# Sentiment Analysis of Twitter Data for Brand Monitoring




### **Introduction**
This notebook demonstrates the implementation of sentiment analysis on Twitter data for brand monitoring. 
It integrates data preprocessing, feature engineering, machine learning models, and visualization 
techniques to analyze sentiment trends and evaluate brand perception.



### **Data Preprocessing**
- **Text Cleaning**: Remove noise such as URLs, mentions, hashtags, and special characters.
- **Tokenization**: Split tweets into individual tokens.
- **Stop Word Removal**: Remove common words that do not contribute to sentiment (e.g., "and", "is").
- **Lemmatization**: Reduce words to their base or root form.

#### Code Implementation


In [None]:

import pandas as pd
import re
import nltk
from nltk.corpus import stopwords
from nltk.tokenize import word_tokenize
from nltk.stem import WordNetLemmatizer

# Download necessary NLTK data
nltk.download('stopwords')
nltk.download('punkt')
nltk.download('wordnet')

# Example dataset
data = {
    'tweet': [
        'I love the new iPhone! #Apple',
        'Terrible customer service from Amazon. @Amazon',
        'Netflix has great shows, but the app crashes too often.'
    ],
    'sentiment': ['positive', 'negative', 'neutral']
}
df = pd.DataFrame(data)

# Preprocessing function
lemmatizer = WordNetLemmatizer()
stop_words = set(stopwords.words('english'))
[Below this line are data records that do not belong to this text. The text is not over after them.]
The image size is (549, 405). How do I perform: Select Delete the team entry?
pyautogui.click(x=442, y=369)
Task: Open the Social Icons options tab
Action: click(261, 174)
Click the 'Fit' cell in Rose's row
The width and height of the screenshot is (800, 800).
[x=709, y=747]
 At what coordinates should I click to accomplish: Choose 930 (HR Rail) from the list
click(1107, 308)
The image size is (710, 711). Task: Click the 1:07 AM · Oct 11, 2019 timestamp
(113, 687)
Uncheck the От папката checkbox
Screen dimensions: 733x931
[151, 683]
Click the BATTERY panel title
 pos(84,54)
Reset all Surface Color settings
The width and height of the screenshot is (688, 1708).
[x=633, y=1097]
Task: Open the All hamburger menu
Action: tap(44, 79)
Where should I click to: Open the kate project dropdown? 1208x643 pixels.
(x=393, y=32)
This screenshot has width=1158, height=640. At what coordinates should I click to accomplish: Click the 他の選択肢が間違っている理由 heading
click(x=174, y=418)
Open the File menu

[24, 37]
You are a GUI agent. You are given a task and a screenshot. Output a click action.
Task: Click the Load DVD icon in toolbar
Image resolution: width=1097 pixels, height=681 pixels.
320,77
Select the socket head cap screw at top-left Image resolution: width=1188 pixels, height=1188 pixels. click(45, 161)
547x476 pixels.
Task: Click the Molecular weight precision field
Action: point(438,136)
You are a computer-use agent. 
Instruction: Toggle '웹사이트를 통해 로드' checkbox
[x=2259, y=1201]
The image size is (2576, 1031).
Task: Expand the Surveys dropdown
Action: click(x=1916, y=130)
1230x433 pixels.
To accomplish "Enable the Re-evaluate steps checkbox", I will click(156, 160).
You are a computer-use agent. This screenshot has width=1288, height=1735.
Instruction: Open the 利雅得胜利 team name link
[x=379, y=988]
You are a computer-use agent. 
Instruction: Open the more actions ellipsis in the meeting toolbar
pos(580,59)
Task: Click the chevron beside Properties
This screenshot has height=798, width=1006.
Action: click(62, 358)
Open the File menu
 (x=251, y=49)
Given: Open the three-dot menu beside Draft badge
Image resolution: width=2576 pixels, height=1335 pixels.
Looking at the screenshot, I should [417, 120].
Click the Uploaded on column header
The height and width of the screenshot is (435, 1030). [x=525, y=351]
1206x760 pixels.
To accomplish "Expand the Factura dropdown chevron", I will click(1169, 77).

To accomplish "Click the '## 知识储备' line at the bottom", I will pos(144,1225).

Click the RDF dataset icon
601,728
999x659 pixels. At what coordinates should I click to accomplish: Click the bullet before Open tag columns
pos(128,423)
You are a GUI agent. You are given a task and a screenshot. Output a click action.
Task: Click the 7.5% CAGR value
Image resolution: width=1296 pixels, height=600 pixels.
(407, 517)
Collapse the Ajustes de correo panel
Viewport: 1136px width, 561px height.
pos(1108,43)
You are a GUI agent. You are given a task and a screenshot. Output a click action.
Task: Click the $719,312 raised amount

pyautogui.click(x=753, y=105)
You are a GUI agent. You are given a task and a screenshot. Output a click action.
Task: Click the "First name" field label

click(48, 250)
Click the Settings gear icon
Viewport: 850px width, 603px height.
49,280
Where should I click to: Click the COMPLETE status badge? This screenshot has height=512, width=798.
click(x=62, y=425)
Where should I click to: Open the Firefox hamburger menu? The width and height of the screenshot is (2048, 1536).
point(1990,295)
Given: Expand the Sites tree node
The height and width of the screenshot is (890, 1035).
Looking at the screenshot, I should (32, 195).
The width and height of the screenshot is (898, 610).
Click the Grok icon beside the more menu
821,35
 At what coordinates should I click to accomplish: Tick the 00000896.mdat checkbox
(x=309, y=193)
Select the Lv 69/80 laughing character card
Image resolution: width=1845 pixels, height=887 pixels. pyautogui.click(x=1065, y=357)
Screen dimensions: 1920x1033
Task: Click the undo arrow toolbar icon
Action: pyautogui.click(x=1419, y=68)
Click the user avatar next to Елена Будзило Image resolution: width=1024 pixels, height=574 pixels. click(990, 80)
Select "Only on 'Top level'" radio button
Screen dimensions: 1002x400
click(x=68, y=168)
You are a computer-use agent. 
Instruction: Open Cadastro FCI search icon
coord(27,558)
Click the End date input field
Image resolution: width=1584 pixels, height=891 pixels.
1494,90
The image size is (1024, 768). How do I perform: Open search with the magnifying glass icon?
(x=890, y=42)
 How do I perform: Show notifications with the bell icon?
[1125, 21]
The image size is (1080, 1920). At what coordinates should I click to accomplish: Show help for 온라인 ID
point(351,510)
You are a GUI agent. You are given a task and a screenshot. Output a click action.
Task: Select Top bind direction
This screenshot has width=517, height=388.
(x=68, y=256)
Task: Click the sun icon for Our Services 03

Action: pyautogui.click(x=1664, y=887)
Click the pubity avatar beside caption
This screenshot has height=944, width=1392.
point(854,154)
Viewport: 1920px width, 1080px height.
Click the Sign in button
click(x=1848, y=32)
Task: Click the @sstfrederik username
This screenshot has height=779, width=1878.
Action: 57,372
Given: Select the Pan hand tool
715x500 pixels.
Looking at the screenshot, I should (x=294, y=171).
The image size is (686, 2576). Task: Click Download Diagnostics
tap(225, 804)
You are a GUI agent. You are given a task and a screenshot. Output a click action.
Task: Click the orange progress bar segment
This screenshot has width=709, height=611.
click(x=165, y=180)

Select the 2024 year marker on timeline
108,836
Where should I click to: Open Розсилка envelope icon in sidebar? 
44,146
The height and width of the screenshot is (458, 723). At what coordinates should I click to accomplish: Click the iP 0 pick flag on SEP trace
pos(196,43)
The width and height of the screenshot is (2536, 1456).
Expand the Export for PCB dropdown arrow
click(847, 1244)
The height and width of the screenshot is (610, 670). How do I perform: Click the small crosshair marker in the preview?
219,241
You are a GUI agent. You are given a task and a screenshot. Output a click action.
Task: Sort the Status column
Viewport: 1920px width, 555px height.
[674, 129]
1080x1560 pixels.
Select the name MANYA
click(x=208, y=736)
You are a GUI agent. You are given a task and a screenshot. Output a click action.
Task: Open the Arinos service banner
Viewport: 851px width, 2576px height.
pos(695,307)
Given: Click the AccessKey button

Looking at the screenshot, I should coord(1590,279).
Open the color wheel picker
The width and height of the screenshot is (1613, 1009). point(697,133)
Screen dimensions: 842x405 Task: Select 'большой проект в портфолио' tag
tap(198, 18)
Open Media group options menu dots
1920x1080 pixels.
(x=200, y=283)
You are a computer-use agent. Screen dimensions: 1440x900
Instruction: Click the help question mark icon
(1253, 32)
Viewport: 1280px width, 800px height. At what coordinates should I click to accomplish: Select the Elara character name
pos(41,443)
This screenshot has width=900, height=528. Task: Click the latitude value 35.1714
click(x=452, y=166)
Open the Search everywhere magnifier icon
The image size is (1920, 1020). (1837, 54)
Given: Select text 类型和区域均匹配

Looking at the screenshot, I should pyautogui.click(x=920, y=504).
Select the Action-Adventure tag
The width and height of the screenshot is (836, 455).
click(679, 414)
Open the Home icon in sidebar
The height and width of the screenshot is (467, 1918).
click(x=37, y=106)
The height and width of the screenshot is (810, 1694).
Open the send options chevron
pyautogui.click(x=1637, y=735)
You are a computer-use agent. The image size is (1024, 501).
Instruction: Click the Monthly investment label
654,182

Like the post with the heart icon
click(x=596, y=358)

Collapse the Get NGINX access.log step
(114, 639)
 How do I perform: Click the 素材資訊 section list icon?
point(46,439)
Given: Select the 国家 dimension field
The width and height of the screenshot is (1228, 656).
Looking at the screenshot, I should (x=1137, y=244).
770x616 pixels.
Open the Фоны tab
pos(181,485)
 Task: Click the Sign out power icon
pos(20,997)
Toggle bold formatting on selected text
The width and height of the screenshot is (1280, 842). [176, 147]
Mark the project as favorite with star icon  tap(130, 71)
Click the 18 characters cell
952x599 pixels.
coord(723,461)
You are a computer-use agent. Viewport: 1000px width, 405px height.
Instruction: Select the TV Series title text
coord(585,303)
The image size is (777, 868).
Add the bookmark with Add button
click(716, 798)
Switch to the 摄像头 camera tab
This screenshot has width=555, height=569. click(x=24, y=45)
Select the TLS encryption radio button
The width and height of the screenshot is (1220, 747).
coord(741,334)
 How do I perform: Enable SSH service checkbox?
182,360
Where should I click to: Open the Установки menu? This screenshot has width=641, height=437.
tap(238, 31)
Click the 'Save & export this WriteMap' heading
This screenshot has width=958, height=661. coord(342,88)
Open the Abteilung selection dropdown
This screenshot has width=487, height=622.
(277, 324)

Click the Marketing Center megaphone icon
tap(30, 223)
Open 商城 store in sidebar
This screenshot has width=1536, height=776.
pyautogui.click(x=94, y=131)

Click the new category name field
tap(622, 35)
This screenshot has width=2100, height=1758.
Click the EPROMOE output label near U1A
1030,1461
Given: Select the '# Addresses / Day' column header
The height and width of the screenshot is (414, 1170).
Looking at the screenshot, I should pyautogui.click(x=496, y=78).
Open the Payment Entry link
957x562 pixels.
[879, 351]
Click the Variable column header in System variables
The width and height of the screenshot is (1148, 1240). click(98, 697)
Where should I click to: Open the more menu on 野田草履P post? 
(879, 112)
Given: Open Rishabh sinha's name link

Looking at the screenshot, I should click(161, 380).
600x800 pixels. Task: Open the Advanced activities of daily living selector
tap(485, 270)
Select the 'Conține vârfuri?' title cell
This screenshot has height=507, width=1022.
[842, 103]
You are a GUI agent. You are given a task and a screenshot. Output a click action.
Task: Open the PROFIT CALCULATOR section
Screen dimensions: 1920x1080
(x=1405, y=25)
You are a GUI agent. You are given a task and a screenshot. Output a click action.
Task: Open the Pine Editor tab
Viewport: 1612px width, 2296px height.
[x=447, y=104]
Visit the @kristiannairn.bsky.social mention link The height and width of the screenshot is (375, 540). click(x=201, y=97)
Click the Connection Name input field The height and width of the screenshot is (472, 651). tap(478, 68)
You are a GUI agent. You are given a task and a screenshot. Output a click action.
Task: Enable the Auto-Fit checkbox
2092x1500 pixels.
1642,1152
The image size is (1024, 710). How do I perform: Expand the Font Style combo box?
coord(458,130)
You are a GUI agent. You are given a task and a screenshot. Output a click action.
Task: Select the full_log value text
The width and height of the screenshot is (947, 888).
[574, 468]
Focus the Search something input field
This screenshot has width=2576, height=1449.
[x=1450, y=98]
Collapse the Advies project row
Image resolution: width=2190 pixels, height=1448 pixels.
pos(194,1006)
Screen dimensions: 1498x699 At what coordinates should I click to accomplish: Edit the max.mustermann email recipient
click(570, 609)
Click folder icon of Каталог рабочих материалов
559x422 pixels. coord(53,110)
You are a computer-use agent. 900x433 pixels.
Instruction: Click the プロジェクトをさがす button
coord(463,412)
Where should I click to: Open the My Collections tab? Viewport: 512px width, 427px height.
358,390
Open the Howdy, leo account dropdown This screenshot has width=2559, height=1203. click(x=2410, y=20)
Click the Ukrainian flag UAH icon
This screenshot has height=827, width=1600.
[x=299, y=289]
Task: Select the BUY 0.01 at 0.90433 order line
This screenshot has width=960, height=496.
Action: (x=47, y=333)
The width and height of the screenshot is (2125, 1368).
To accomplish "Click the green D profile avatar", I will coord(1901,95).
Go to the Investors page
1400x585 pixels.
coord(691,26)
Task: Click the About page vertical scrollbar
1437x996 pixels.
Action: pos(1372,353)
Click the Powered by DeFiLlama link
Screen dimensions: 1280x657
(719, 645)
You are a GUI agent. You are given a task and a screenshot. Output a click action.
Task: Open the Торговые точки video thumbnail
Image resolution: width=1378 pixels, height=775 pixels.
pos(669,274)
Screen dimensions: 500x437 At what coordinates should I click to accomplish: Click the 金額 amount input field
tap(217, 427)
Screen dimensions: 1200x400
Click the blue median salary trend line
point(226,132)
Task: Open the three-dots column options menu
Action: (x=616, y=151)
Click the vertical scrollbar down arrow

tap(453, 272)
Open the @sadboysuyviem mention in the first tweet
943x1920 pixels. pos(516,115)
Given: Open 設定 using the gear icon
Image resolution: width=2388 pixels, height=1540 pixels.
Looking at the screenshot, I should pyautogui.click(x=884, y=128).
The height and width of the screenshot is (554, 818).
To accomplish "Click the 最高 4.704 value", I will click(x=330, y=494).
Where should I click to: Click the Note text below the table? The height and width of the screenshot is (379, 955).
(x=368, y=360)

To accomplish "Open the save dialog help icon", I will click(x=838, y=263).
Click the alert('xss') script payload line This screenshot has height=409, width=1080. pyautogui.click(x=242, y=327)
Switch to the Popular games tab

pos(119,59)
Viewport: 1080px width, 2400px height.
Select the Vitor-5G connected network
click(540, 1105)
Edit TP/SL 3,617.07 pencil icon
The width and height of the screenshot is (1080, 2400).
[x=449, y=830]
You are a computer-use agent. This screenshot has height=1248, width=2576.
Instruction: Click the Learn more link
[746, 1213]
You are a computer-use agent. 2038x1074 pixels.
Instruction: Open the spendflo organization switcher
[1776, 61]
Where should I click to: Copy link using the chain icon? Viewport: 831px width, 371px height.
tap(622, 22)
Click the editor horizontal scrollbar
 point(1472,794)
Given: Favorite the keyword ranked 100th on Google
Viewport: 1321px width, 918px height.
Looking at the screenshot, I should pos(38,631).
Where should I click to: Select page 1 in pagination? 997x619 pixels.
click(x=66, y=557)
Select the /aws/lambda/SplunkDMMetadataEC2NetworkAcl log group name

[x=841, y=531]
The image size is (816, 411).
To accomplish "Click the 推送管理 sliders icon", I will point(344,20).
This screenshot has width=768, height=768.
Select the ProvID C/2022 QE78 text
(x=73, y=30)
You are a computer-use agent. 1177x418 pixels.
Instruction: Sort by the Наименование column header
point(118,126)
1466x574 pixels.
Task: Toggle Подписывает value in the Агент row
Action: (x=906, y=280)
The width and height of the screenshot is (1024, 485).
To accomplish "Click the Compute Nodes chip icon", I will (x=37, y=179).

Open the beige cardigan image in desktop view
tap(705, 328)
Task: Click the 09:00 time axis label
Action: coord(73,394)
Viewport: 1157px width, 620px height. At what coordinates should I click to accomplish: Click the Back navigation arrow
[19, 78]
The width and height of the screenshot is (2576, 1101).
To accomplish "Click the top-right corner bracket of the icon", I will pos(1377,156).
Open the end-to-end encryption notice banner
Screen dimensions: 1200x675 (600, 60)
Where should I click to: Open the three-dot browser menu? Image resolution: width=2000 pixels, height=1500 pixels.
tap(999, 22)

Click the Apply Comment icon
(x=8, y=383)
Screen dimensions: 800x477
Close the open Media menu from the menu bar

def preprocess_tweet(tweet):
    # Remove URLs, mentions, hashtags, and special characters
    tweet = re.sub(r"http\S+|@\S+|#\S+|[^A-Za-z0-9\s]", "", tweet)
    tweet = tweet.lower()
    tokens = word_tokenize(tweet)
    tokens = [lemmatizer.lemmatize(word) for word in tokens if word not in stop_words]
    return " ".join(tokens)

df['cleaned_tweet'] = df['tweet'].apply(preprocess_tweet)
df



### **Feature Engineering**
- Extract features such as tweet length, hashtag count, and mentions count.
- Perform Named Entity Recognition (NER) to associate entities with sentiment.


In [None]:

from sklearn.feature_extraction.text import TfidfVectorizer

# TF-IDF Vectorization
tfidf_vectorizer = TfidfVectorizer(max_features=5000)
X = tfidf_vectorizer.fit_transform(df['cleaned_tweet'])
y = df['sentiment']

# Named Entity Recognition Example
import spacy
nlp = spacy.load("en_core_web_sm")

def extract_entities(tweet):
    doc = nlp(tweet)
    return [(ent.text, ent.label_) for ent in doc.ents]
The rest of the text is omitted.